This is an Erasmus+ project that focuses on the gamification of the Sustainable Development Goals (SDGs) for primary school children. It is a joint project between NGOs and institutes of higher education in Belgium, Portugal, France, Germany, and Inholland in the Netherlands.
The aim is to empower primary school teachers and children across Europe by providing them with easily accessible, downloadable print-and-play analogue games based on the SDGs. The children not only learn more about the SDGs but are also invited to be actively engaged in making a tangible contribution to sustainability. By doing so, they ideally also gain the confidence to encourage those around them to do the same.
The analogue SDG games were initially designed with the help of primary school teachers from all participating countries. In 2022, at a teacher's workshop in France, they provided a design framework for creating innovative educational activities. This framework was based on their professional knowledge of the motivations of our target group: children between the ages of 8 and 11. The four main pillars of this framework emerged as game-based, multi-disciplinary, active citizenship, and embodied/arts-based. We aimed to make games that were physically active, transformative (engaging head, heart, and hands), and collaborative rather than competitive.
Once these foundations had been laid, we collectively chose the themes for our three SDG games: the water cycle (SDGs 6 & 14), biodiversity or the rights of all species to be themselves (SDGs 5, 14 & 15), and the right to be yourself and how to protect this right for others (SDGs 1, 3, 4, 5, 8 & 10).
The next step was to invite students from all four Universities of Applied Sciences to help us create the games from scratch. We started in Porto in May 2023 to work on the water cycle game with a multidisciplinary, multilingual, international group of students for an intense week of learning and making. By following the design thinking methodology, they managed to design, prototype, and produce five collaborative games that interlocked as a whole.

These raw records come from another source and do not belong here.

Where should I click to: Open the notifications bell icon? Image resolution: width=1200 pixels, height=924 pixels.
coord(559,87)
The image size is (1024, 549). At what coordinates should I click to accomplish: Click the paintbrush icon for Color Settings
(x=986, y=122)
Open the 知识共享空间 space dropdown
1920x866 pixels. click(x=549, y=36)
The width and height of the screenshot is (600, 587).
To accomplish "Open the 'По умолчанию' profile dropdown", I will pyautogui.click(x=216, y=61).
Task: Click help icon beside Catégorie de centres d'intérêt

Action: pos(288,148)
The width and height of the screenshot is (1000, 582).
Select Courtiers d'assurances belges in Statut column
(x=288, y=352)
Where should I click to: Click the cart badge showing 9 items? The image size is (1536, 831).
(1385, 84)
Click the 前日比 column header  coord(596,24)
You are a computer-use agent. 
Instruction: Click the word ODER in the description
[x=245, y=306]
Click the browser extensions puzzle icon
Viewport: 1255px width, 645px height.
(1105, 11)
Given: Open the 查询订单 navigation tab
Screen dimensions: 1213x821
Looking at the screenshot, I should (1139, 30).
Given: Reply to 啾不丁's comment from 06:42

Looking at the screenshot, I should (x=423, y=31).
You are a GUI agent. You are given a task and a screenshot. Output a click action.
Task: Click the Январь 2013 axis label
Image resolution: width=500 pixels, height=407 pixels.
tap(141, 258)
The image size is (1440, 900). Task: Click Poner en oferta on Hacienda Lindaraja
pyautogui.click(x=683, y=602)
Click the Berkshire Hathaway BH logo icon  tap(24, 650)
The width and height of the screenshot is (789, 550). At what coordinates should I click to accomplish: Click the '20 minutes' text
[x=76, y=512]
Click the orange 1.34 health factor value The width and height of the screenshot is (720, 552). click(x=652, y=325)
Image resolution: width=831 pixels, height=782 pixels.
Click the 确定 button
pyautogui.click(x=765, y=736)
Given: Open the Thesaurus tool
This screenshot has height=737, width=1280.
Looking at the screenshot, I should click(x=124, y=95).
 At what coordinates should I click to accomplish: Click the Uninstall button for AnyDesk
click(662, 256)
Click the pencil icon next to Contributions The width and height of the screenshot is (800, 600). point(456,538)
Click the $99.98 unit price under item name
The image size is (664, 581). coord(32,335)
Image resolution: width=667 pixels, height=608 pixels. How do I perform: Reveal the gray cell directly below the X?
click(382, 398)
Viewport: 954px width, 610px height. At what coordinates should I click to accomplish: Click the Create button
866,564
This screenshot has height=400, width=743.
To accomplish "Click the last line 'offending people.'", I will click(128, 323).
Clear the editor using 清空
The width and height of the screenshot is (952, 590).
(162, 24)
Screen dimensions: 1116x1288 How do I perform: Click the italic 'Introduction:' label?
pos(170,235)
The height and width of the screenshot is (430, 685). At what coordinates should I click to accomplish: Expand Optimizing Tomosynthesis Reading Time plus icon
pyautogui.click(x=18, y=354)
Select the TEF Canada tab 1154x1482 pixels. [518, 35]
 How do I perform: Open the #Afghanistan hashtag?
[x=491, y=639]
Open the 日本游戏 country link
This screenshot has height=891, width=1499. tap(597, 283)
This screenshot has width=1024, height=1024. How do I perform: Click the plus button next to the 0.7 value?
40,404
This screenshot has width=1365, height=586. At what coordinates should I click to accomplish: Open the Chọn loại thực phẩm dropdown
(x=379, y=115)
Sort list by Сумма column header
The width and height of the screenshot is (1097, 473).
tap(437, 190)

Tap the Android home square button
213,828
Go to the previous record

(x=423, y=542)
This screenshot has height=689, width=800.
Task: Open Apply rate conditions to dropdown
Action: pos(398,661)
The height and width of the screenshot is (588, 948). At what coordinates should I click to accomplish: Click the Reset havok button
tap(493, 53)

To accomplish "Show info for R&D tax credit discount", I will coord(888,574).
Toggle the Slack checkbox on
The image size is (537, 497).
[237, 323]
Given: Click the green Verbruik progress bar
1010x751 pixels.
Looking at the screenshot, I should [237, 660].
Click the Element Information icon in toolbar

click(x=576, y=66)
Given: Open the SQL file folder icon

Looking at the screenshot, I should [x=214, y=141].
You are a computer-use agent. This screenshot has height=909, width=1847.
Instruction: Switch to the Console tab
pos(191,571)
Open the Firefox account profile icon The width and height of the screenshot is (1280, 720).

In retrospect, we could have made life easier for ourselves by making one game, but we all learned a great deal. We also supported the students' personal development throughout the week by leading them through challenges based on the Inner Development Goals.
Once the games were made, we translated them into the four project languages and spent the next six months taking them through rigorous testing cycles in different primary schools.
Then, starting in November 2023, we went through the same full cycle with the next game, biodiversity, with a student mobility to Antwerp. This time, we wisely chose one single game.
"I must express my absolute admiration for the experience. It was intense, yet I would eagerly relive it all again."
If we look at this project from the point of view of our own students, it has been very worthwhile. Even though we can take no more than 10 Inholland students to each of the three student mobilities, they are given a rich international experience. They experience working intensively and creatively in English with students from different disciplines towards a common goal. At the beginning, many of them had an interest in sustainability but little grasp of the SDGs. However, by the end, they were ready not just to actively contribute to sustainability in their own field but were also empowered to influence others.
There have been a number of spin-offs at Inholland. For example, a BIP in 2023 based on the SDGs for our Erasmus partners from Artevelde (Belgium) and Vilnius Tech (Lithuania). Also, a database for SDG-related links for the Leisure & Events Management course (LM) and the global mindset (padlet.com).
The opportunity to use the Inner Development Goals for sustainability and personal development has also been very valuable. As a research group, we are now exploring how to develop more arts-based educational tools to share across Inholland. See also: Transition Makers.
The last student mobility will be in Germany in September 2024. While most students that have participated so far have been Creative Business students, we hope to collaborate with the Pabo and host a new cohort of students then.
This project connects us directly with local and European primary schools as well as the SDG Nederland organization.
Inholland works closely with the Dutch NGO Citylink Haarlem-Mutare. For many years, they have maintained an extensive network of local primary schools where they have carried out various SDG-related projects.
For the Games for Goals project, we collaborated with the children in group 7 at both the Bosch en Vaartschool in Haarlem and OBS Meander in Delftgauw. The children help us by testing and giving feedback on the prototype games so we can improve them before translating and publishing them. Once the games are completed and published online, the schools are free to use them as and when they choose.
By the end of the project, there will be:
There have also been a number of less direct spin-offs. For example, the Authentic Leadership research group has been invited to join a new Erasmus+ research project application, 'Mind the Gap: Inner Development for Global Transitions.' This project aims to promote the development of skills related to the Inner Development Goals and leadership.